Question

Find the derivative of each function.$$f(x)=x^{5}$$

Answer

**step1 Identify the Function Type**

The given function is a power function. A power function is a function of the form $$f(x) = x^n$$, where $$n$$ is a real number. In this specific case, the exponent $$n$$ is 5.

$$f(x) = x^5$$

**step2 Apply the Power Rule for Differentiation**

To find the derivative of a power function, we use a fundamental rule in calculus called the power rule. The power rule states that if a function $$f(x)$$ is equal to $$x^n$$, then its derivative, denoted as $$f'(x)$$, is found by multiplying the exponent $$n$$ by $$x$$ raised to the power of $$n-1$$.

$$ \text{If } f(x) = x^n, \text{ then } f'(x) = n \cdot x^{n-1} $$

For the given function $$f(x) = x^5$$, we identify $$n=5$$. Now, we apply the power rule by substituting $$n=5$$ into the formula.

$$ f'(x) = 5 \cdot x^{5-1} $$

Simplifying the exponent gives us the derivative.

$$ f'(x) = 5x^4 $$

Alternative answer

Answer: $f'(x) = 5x^4$ Explain
This is a question about derivatives, specifically how to find the derivative of a power function using the power rule . The solving step is:

Hey friend! This problem is super fun because it's all about how functions change, which is what derivatives help us understand!

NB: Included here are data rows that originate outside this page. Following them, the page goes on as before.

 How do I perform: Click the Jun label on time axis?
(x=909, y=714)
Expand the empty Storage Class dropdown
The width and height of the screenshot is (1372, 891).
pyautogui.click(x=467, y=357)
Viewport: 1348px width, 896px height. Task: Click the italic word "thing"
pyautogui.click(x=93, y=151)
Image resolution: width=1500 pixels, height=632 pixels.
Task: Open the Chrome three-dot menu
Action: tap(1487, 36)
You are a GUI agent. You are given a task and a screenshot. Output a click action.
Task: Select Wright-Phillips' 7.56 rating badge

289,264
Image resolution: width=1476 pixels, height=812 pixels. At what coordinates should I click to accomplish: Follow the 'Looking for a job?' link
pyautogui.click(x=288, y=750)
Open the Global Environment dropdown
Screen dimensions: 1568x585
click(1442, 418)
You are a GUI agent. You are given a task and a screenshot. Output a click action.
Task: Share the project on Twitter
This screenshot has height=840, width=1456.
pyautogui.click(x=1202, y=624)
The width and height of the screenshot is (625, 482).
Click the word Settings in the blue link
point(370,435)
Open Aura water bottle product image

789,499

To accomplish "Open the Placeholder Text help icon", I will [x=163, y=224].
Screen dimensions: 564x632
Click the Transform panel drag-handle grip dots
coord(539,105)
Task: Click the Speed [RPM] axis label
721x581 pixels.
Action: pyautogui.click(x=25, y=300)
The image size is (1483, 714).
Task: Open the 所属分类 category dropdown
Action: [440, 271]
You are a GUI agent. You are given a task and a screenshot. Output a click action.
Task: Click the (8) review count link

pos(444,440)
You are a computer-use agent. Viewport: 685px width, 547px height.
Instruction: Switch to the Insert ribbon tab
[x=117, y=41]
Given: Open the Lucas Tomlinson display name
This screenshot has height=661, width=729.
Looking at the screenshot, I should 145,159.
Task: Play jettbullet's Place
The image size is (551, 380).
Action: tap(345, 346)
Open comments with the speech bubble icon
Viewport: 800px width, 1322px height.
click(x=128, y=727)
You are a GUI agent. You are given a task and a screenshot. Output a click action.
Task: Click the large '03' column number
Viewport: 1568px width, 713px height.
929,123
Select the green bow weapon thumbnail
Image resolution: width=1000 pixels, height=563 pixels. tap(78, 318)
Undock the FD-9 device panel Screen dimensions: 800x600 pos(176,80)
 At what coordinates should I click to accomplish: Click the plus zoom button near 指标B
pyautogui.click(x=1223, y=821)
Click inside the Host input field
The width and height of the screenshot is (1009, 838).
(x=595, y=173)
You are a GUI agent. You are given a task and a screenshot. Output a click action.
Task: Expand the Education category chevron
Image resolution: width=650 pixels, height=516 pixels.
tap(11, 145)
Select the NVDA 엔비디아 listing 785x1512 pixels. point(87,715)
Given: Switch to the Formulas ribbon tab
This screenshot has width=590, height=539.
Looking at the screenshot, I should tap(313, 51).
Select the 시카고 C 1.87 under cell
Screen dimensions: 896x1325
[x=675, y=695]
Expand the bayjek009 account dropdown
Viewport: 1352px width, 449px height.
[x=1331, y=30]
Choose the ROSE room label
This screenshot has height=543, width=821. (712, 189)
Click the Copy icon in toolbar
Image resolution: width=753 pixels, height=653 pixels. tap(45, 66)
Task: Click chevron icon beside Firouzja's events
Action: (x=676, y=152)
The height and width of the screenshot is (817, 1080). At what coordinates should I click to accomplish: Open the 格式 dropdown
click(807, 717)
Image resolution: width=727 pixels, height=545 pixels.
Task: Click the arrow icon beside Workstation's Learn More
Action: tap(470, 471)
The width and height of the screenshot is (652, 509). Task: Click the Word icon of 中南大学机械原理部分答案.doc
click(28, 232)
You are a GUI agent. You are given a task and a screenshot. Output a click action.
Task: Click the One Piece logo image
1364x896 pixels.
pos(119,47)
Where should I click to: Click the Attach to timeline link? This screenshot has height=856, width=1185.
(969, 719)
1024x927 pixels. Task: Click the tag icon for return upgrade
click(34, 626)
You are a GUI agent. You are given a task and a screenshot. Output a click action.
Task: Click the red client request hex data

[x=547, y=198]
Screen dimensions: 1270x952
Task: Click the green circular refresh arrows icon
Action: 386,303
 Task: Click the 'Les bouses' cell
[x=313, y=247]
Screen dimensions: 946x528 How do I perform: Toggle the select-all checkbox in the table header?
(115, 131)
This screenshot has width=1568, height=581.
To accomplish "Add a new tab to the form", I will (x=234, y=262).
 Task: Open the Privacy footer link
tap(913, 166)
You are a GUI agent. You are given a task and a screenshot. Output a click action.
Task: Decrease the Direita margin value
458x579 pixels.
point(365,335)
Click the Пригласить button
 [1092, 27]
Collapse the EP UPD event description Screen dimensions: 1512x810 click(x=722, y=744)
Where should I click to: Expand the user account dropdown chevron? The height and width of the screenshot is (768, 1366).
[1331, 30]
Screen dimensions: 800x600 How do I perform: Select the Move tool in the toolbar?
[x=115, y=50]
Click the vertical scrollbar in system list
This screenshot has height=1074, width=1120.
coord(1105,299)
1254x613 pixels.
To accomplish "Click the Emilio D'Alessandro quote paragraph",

1. **Look at the function:** Our function is $f(x) = x^5$. See how it's just 'x' with a number '5' on top? That's called a power function!
2. **Remember the cool power rule:** For functions that look like $x$ raised to a number (we call that number 'n', so $x^n$), there's a really neat trick called the power rule! It says that to find the derivative, you just take that 'n' (the number on top), bring it down to the front of the 'x', and then subtract 1 from the power. So, $x^n$ turns into $n \cdot x^{n-1}$.
3. **Apply the rule!** In our problem, 'n' is 5. So, we bring the 5 down to the front of the 'x', and then we subtract 1 from the power (5 - 1 = 4).
That makes our answer $5 \cdot x^4$.

So, the derivative of $f(x) = x^5$ is $f'(x) = 5x^4$. Isn't that neat?!

Alternative answer

Answer: $f'(x) = 5x^4$ Explain
This is a question about finding the derivative of a function that's just 'x' raised to a power. There's a super neat trick called the "power rule" for this! It says that if you have 'x' to a power (like $x^n$), to find its derivative, you just bring the power 'n' down in front of the 'x', and then you subtract 1 from the original power. It's like the power jumps down and then gets a little smaller! . The solving step is:

1. Our function is $f(x) = x^5$. See how 'x' is raised to the power of 5? So, our 'n' is 5.
2. First, we take that power, which is 5, and we bring it down to the front of 'x'. So now we have $5x$.
3. Next, we take the original power (which was 5) and subtract 1 from it. So, $5 - 1 = 4$.
4. Now, we put this new power (4) back on the 'x'.
5. So, the derivative of $x^5$ is $5x^4$. It's just following the pattern!

Alternative answer

Answer: $f'(x) = 5x^4$ Explain
This is a question about finding out how fast a function is changing, which we call its "derivative." The key knowledge here is something super cool called the "power rule" for derivatives. It's like a secret trick for powers!
The solving step is:

1. **Look at the power:** Our function is $f(x) = x^5$. See that little number 5 up top? That's our power.
2. **Bring the power down:** The first step of the trick is to take that number 5 and move it to the very front of the 'x'. So, it starts looking like $5x$.
3. **Make the power smaller:** Next, we just subtract 1 from the original power. Since the original power was 5, $5 - 1 = 4$.
4. **Put it all together:** So, the new power on the 'x' is 4. When we combine everything, we get $5x^4$. Easy peasy!